MATERIAL FOR THIS TASK:
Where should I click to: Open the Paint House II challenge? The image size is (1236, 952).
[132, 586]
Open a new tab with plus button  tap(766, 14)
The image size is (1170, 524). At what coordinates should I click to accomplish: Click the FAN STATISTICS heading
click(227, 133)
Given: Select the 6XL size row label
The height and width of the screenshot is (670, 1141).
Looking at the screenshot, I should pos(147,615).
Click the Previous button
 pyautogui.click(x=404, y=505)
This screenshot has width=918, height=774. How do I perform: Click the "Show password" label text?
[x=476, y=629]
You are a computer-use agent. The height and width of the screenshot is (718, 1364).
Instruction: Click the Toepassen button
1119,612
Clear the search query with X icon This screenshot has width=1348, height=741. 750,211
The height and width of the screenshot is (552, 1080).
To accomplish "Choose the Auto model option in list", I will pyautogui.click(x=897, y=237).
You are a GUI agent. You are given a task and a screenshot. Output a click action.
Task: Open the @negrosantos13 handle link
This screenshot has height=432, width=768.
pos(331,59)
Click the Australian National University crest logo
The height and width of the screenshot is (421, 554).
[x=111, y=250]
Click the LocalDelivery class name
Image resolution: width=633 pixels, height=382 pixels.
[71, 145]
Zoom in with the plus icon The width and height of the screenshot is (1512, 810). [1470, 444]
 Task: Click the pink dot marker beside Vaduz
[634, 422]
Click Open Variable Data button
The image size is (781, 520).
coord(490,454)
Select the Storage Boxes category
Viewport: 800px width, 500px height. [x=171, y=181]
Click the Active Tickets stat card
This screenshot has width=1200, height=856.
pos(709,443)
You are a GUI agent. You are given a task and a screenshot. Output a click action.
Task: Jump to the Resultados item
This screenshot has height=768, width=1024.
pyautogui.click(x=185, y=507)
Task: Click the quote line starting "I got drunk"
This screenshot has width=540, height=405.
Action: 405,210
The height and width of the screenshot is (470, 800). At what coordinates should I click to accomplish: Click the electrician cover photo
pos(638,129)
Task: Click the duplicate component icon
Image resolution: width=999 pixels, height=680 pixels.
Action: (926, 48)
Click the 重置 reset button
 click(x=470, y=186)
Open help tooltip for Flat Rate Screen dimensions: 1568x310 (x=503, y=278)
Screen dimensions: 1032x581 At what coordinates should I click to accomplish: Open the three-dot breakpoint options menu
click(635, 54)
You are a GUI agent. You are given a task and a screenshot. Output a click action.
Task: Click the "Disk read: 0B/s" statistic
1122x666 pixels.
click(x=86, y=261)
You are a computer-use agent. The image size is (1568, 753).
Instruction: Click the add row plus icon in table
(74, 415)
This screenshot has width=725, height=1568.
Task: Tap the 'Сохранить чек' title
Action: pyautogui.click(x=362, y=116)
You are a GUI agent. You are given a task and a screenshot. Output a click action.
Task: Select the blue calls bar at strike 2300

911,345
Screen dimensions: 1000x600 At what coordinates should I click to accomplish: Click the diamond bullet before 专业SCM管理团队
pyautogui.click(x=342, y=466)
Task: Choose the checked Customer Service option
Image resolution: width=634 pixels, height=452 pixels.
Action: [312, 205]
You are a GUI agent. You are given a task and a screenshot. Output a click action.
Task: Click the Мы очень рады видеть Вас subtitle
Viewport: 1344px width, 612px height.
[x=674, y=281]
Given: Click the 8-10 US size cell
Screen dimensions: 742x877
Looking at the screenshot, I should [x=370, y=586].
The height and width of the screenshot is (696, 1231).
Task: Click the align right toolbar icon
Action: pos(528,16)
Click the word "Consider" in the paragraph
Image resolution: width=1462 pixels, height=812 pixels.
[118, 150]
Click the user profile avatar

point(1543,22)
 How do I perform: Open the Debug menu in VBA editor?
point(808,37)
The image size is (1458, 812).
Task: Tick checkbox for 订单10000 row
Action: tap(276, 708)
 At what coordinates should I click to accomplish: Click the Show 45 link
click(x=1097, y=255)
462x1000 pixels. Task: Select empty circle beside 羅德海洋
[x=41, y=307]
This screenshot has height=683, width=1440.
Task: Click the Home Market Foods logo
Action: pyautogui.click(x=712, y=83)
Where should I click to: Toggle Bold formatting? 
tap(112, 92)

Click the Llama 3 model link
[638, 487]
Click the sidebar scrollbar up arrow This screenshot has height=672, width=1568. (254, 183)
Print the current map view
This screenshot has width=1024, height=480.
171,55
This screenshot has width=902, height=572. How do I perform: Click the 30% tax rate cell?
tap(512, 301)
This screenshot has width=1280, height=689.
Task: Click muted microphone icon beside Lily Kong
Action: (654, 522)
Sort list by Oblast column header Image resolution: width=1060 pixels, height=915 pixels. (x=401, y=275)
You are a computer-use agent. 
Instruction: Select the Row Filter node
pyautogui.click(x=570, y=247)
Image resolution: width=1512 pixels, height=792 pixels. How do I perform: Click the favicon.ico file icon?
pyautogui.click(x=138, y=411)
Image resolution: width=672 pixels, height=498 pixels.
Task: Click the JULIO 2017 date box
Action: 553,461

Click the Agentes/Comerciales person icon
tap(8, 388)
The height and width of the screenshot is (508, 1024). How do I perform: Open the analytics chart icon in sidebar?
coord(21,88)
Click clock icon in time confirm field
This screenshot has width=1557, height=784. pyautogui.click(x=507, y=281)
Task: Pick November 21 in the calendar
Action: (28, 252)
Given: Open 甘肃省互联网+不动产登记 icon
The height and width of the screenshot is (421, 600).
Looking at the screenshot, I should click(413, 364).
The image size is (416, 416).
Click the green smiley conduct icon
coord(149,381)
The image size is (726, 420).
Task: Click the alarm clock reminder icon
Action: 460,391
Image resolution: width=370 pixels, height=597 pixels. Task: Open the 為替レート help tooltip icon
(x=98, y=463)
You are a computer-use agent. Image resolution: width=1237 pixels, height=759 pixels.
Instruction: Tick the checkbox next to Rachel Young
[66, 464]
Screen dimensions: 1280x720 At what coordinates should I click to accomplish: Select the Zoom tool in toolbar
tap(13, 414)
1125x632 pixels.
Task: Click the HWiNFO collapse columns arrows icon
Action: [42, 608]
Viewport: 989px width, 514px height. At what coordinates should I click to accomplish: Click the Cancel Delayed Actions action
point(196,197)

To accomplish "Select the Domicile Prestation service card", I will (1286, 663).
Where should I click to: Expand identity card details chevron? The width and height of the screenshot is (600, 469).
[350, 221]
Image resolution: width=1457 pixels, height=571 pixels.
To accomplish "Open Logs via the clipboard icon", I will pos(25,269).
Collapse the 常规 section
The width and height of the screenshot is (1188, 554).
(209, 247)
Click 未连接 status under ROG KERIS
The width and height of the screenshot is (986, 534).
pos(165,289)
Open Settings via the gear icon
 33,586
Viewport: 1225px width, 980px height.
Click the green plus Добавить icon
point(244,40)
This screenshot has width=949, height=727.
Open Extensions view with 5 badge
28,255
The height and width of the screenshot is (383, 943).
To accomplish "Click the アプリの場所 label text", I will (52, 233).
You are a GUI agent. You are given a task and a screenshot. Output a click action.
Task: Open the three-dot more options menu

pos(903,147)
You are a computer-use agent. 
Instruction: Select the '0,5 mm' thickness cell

WHAT THE TASK REQUIRES: Your job is to retype all of the material exactly.

SOLUTION FOR THIS TASK:
Where should I click to: Open the Paint House II challenge? The image size is (1236, 952).
[132, 586]
Open a new tab with plus button  tap(766, 14)
The image size is (1170, 524). At what coordinates should I click to accomplish: Click the FAN STATISTICS heading
click(227, 133)
Given: Select the 6XL size row label
The height and width of the screenshot is (670, 1141).
Looking at the screenshot, I should pos(147,615).
Click the Previous button
 pyautogui.click(x=404, y=505)
This screenshot has width=918, height=774. How do I perform: Click the "Show password" label text?
[x=476, y=629]
You are a computer-use agent. The height and width of the screenshot is (718, 1364).
Instruction: Click the Toepassen button
1119,612
Clear the search query with X icon This screenshot has width=1348, height=741. 750,211
The height and width of the screenshot is (552, 1080).
To accomplish "Choose the Auto model option in list", I will pyautogui.click(x=897, y=237).
You are a GUI agent. You are given a task and a screenshot. Output a click action.
Task: Open the @negrosantos13 handle link
This screenshot has height=432, width=768.
pos(331,59)
Click the Australian National University crest logo
The height and width of the screenshot is (421, 554).
[x=111, y=250]
Click the LocalDelivery class name
Image resolution: width=633 pixels, height=382 pixels.
[71, 145]
Zoom in with the plus icon The width and height of the screenshot is (1512, 810). [1470, 444]
 Task: Click the pink dot marker beside Vaduz
[634, 422]
Click Open Variable Data button
The image size is (781, 520).
coord(490,454)
Select the Storage Boxes category
Viewport: 800px width, 500px height. [x=171, y=181]
Click the Active Tickets stat card
This screenshot has width=1200, height=856.
pos(709,443)
You are a GUI agent. You are given a task and a screenshot. Output a click action.
Task: Jump to the Resultados item
This screenshot has height=768, width=1024.
pyautogui.click(x=185, y=507)
Task: Click the quote line starting "I got drunk"
This screenshot has width=540, height=405.
Action: 405,210
The height and width of the screenshot is (470, 800). At what coordinates should I click to accomplish: Click the electrician cover photo
pos(638,129)
Task: Click the duplicate component icon
Image resolution: width=999 pixels, height=680 pixels.
Action: (926, 48)
Click the 重置 reset button
 click(x=470, y=186)
Open help tooltip for Flat Rate Screen dimensions: 1568x310 (x=503, y=278)
Screen dimensions: 1032x581 At what coordinates should I click to accomplish: Open the three-dot breakpoint options menu
click(635, 54)
You are a GUI agent. You are given a task and a screenshot. Output a click action.
Task: Click the "Disk read: 0B/s" statistic
1122x666 pixels.
click(x=86, y=261)
You are a computer-use agent. The image size is (1568, 753).
Instruction: Click the add row plus icon in table
(74, 415)
This screenshot has width=725, height=1568.
Task: Tap the 'Сохранить чек' title
Action: pyautogui.click(x=362, y=116)
You are a GUI agent. You are given a task and a screenshot. Output a click action.
Task: Select the blue calls bar at strike 2300

911,345
Screen dimensions: 1000x600 At what coordinates should I click to accomplish: Click the diamond bullet before 专业SCM管理团队
pyautogui.click(x=342, y=466)
Task: Choose the checked Customer Service option
Image resolution: width=634 pixels, height=452 pixels.
Action: [312, 205]
You are a GUI agent. You are given a task and a screenshot. Output a click action.
Task: Click the Мы очень рады видеть Вас subtitle
Viewport: 1344px width, 612px height.
[x=674, y=281]
Given: Click the 8-10 US size cell
Screen dimensions: 742x877
Looking at the screenshot, I should [x=370, y=586].
The height and width of the screenshot is (696, 1231).
Task: Click the align right toolbar icon
Action: pos(528,16)
Click the word "Consider" in the paragraph
Image resolution: width=1462 pixels, height=812 pixels.
[118, 150]
Click the user profile avatar

point(1543,22)
 How do I perform: Open the Debug menu in VBA editor?
point(808,37)
The image size is (1458, 812).
Task: Tick checkbox for 订单10000 row
Action: tap(276, 708)
 At what coordinates should I click to accomplish: Click the Show 45 link
click(x=1097, y=255)
462x1000 pixels. Task: Select empty circle beside 羅德海洋
[x=41, y=307]
This screenshot has height=683, width=1440.
Task: Click the Home Market Foods logo
Action: pyautogui.click(x=712, y=83)
Where should I click to: Toggle Bold formatting? 
tap(112, 92)

Click the Llama 3 model link
[638, 487]
Click the sidebar scrollbar up arrow This screenshot has height=672, width=1568. (254, 183)
Print the current map view
This screenshot has width=1024, height=480.
171,55
This screenshot has width=902, height=572. How do I perform: Click the 30% tax rate cell?
tap(512, 301)
This screenshot has width=1280, height=689.
Task: Click muted microphone icon beside Lily Kong
Action: (654, 522)
Sort list by Oblast column header Image resolution: width=1060 pixels, height=915 pixels. (x=401, y=275)
You are a computer-use agent. 
Instruction: Select the Row Filter node
pyautogui.click(x=570, y=247)
Image resolution: width=1512 pixels, height=792 pixels. How do I perform: Click the favicon.ico file icon?
pyautogui.click(x=138, y=411)
Image resolution: width=672 pixels, height=498 pixels.
Task: Click the JULIO 2017 date box
Action: 553,461

Click the Agentes/Comerciales person icon
tap(8, 388)
The height and width of the screenshot is (508, 1024). How do I perform: Open the analytics chart icon in sidebar?
coord(21,88)
Click clock icon in time confirm field
This screenshot has width=1557, height=784. pyautogui.click(x=507, y=281)
Task: Pick November 21 in the calendar
Action: (28, 252)
Given: Open 甘肃省互联网+不动产登记 icon
The height and width of the screenshot is (421, 600).
Looking at the screenshot, I should click(413, 364).
The image size is (416, 416).
Click the green smiley conduct icon
coord(149,381)
The image size is (726, 420).
Task: Click the alarm clock reminder icon
Action: 460,391
Image resolution: width=370 pixels, height=597 pixels. Task: Open the 為替レート help tooltip icon
(x=98, y=463)
You are a computer-use agent. Image resolution: width=1237 pixels, height=759 pixels.
Instruction: Tick the checkbox next to Rachel Young
[66, 464]
Screen dimensions: 1280x720 At what coordinates should I click to accomplish: Select the Zoom tool in toolbar
tap(13, 414)
1125x632 pixels.
Task: Click the HWiNFO collapse columns arrows icon
Action: [42, 608]
Viewport: 989px width, 514px height. At what coordinates should I click to accomplish: Click the Cancel Delayed Actions action
point(196,197)

To accomplish "Select the Domicile Prestation service card", I will (1286, 663).
Where should I click to: Expand identity card details chevron? The width and height of the screenshot is (600, 469).
[350, 221]
Image resolution: width=1457 pixels, height=571 pixels.
To accomplish "Open Logs via the clipboard icon", I will pos(25,269).
Collapse the 常规 section
The width and height of the screenshot is (1188, 554).
(209, 247)
Click 未连接 status under ROG KERIS
The width and height of the screenshot is (986, 534).
pos(165,289)
Open Settings via the gear icon
 33,586
Viewport: 1225px width, 980px height.
Click the green plus Добавить icon
point(244,40)
This screenshot has width=949, height=727.
Open Extensions view with 5 badge
28,255
The height and width of the screenshot is (383, 943).
To accomplish "Click the アプリの場所 label text", I will (52, 233).
You are a GUI agent. You are given a task and a screenshot. Output a click action.
Task: Open the three-dot more options menu

pos(903,147)
You are a computer-use agent. 
Instruction: Select the '0,5 mm' thickness cell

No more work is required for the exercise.